This Sunday, Veteran's Day, I'm thinking of all veterans and their families, and of the sacrifices of so many who have given so much -- and who are still giving right now.
I can identify with them, as my husband was called to serve in Vietnam right after the Tet Offensive in the spring of 1968, when my first son Randall was just 3 months old. We went together to Ft. Sam Houston in San Antonio for army training and watched on television as Martin Luther King was assassinated. Soon after, I became a newly single mom, as my husband left us in a high rise on Biscayne Bay, not far from where I now live.
Robert Kennedy was assassinated in June, and then in July, Neil Armstong walked on the moon. Historic things both awful and awesome filled that year. As I struggled through, my husband was a first lieutenant, a Medical Administrator with the First Air Cavalry. His main responsibility was dispatching helicopters to aid soldiers in need of medical help, so he was usually near and involved with the worst American losses of that war.
This was a time of military draft. Neither my husband nor I believed America should have been in the Vietnam War, which made the experience and our vulnerability that much more intense.
My husband had been in Reserve Officers Training Corp (ROTC) in college, and could have taken an academic deferment as the war cranked up, as he would be going on to get his Ph.D.. But he stayed in the army after getting his master's degree, hoping that we would be stationed in Europe.
Instead, a recruiter brought him to Ft. McPherson in Atlanta to be his aide rather than send him to Germany. And that made my husband vulnerable to be sent to Vietnam. So for the second year of his duty, he was a part of the proud First Air Cavalry Division.
Wherever the fighting was worst was where the First Air Cav was deployed. This was long before cell phone calls and social media connections, so I depended on newspaper headlines and the "CBS Nightly News with Walter Cronkite." Night after night, the screen would show horrible skirmishes, bombings, killings and mayhem. I would never know if my husband was safe until the next day passed and I had heard nothing.

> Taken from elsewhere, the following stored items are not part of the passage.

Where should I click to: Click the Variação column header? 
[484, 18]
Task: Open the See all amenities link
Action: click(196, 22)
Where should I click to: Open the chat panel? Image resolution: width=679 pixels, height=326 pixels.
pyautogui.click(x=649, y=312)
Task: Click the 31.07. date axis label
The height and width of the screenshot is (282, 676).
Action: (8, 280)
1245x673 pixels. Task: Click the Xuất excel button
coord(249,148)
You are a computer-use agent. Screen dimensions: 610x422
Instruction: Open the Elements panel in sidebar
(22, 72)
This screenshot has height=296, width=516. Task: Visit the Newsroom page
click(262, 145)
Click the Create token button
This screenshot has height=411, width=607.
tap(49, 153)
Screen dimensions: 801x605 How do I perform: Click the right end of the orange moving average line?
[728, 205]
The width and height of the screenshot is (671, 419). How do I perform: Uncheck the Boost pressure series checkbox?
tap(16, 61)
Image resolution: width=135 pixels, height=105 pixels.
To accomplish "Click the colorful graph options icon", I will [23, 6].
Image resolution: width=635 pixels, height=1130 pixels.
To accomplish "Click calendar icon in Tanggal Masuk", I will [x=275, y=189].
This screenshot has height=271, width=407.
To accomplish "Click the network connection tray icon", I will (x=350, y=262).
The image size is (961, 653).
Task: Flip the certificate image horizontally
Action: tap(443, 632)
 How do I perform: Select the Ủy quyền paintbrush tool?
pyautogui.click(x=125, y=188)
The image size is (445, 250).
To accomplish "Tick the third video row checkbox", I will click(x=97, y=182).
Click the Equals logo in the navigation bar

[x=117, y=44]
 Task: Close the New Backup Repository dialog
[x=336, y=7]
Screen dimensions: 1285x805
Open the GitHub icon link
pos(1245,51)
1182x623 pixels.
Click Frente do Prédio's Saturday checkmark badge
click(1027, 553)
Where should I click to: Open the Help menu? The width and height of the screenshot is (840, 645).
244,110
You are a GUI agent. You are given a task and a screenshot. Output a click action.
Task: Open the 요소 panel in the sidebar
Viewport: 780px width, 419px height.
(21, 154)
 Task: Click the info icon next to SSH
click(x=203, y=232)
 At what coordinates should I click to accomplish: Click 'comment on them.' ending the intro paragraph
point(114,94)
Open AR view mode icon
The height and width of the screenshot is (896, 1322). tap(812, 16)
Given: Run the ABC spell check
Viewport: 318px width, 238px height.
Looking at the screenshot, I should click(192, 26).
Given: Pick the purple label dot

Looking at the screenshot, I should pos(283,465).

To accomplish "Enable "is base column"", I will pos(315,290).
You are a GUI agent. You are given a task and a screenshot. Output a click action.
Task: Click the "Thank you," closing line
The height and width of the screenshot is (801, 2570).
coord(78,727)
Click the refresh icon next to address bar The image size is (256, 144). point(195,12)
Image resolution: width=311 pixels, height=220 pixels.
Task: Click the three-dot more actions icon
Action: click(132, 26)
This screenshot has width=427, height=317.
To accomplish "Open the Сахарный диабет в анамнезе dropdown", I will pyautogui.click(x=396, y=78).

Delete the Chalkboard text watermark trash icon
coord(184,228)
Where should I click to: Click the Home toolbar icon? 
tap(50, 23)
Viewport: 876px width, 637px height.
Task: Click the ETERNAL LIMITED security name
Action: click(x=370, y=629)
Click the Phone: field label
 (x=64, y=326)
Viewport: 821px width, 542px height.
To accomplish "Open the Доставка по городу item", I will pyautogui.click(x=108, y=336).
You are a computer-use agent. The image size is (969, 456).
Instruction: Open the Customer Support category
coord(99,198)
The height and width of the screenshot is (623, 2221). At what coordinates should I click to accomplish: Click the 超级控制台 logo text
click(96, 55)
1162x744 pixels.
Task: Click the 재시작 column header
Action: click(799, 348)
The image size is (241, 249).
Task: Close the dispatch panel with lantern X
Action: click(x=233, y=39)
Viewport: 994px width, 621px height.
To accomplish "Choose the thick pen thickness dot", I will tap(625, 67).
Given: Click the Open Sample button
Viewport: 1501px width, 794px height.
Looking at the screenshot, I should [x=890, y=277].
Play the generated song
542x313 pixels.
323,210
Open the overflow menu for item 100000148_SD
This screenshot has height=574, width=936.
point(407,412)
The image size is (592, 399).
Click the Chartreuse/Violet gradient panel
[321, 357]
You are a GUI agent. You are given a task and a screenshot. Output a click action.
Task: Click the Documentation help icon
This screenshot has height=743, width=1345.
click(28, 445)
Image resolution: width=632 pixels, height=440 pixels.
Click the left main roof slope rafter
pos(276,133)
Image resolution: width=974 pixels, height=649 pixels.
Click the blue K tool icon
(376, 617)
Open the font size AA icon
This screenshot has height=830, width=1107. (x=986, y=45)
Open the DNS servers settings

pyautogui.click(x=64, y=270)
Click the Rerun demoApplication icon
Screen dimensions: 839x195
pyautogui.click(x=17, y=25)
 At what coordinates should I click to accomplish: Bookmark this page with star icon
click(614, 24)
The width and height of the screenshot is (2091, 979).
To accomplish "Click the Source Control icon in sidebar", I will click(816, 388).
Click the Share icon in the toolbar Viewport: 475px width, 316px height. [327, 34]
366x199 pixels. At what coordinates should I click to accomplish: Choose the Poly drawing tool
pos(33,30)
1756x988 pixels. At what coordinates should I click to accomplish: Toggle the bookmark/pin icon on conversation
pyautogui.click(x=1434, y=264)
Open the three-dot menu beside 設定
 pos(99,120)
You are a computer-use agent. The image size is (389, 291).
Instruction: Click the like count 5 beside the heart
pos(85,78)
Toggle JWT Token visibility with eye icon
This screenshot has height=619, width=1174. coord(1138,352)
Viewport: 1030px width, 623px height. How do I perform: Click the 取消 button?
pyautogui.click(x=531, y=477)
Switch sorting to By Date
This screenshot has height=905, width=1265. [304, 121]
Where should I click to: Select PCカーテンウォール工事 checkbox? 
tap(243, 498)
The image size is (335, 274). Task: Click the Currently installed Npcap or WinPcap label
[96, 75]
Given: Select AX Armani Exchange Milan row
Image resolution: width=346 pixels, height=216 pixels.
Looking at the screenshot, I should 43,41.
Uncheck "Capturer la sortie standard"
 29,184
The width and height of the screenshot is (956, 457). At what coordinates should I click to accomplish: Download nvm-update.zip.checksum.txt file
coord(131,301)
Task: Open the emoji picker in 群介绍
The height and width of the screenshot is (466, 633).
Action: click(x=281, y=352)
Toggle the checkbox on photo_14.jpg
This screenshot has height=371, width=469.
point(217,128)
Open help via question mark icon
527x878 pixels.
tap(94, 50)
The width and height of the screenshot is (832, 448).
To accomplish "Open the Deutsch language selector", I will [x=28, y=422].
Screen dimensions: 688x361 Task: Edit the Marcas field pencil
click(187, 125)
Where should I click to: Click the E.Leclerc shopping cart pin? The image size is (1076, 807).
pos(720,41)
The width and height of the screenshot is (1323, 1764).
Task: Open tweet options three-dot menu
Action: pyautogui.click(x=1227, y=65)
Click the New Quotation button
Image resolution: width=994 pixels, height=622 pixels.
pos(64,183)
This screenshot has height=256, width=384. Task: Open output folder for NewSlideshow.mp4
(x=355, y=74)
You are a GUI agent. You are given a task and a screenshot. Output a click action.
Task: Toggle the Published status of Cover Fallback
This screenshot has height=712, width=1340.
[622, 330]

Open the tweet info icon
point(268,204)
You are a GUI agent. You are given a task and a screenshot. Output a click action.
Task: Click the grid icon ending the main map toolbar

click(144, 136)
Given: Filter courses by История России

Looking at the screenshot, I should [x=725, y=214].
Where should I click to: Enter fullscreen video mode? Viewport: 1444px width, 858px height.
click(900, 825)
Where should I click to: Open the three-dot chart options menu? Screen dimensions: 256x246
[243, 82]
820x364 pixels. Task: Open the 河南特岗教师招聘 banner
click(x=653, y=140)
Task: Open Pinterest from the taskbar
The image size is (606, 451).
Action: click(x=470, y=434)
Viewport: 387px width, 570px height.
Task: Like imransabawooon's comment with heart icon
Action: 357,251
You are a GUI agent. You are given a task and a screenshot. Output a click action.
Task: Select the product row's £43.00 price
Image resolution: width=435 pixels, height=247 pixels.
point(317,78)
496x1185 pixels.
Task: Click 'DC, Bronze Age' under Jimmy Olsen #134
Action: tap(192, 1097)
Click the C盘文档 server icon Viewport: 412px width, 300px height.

I lived on edge throughout the year. One day, there was a knock on my door in the middle of the night. I was petrified that there would be two soldiers standing there, but it was just a confused neighbor.
My husband and I communicated for a year by letter, with a couple of rushed short phone calls. So many others were waiting for the phone to speak to their loved ones. Our words were garbled and quick.
We did get together for a rest and recreation week midway through the year, in Hawaii. I brought Rand with us, a smiling baby who didn't know who his dad was, only recognizing his face from looking at the photos I kept on the apartment table.
We tried to have fun, but knowing that he was going back into the worst of the fighting was always on our minds.
The last months of his year in Vietnam --when the tour was "short" -- were the worst. The fear of dying in war days before being sent home increasingly permeates the remaining time.
When my husband returned, gaunt but safe, now a captain with a Bronze Star for special service, we gave a big party and tried to celebrate. But he had changed in small ways, and so had I. No longer the dependent woman I was before this experience, I had learned independence the hard way.
We attempted to renew our lives, and another son was born nine months later. But things had changed, as they do even for lucky military families who do not sustain physical or mental anguish. A dozen years later, we separated.
I rarely talk about that experience. Because of the controversial war, Vietnam vets were never accorded the respect they were due, so we learned to be quiet about it. So many Vietnam vets have suffered throughout their lives, with little support. That remains a shame.
Every Veterans Day, I think of that year and my ex-husband's service, and the service of the brave men and women who have given up so much through our history. They make it possible for the rest of us to have elections like the one we just went through, and to sustain our democratic way of life.
Thank you veterans. Simply, thank you. We owe you so much.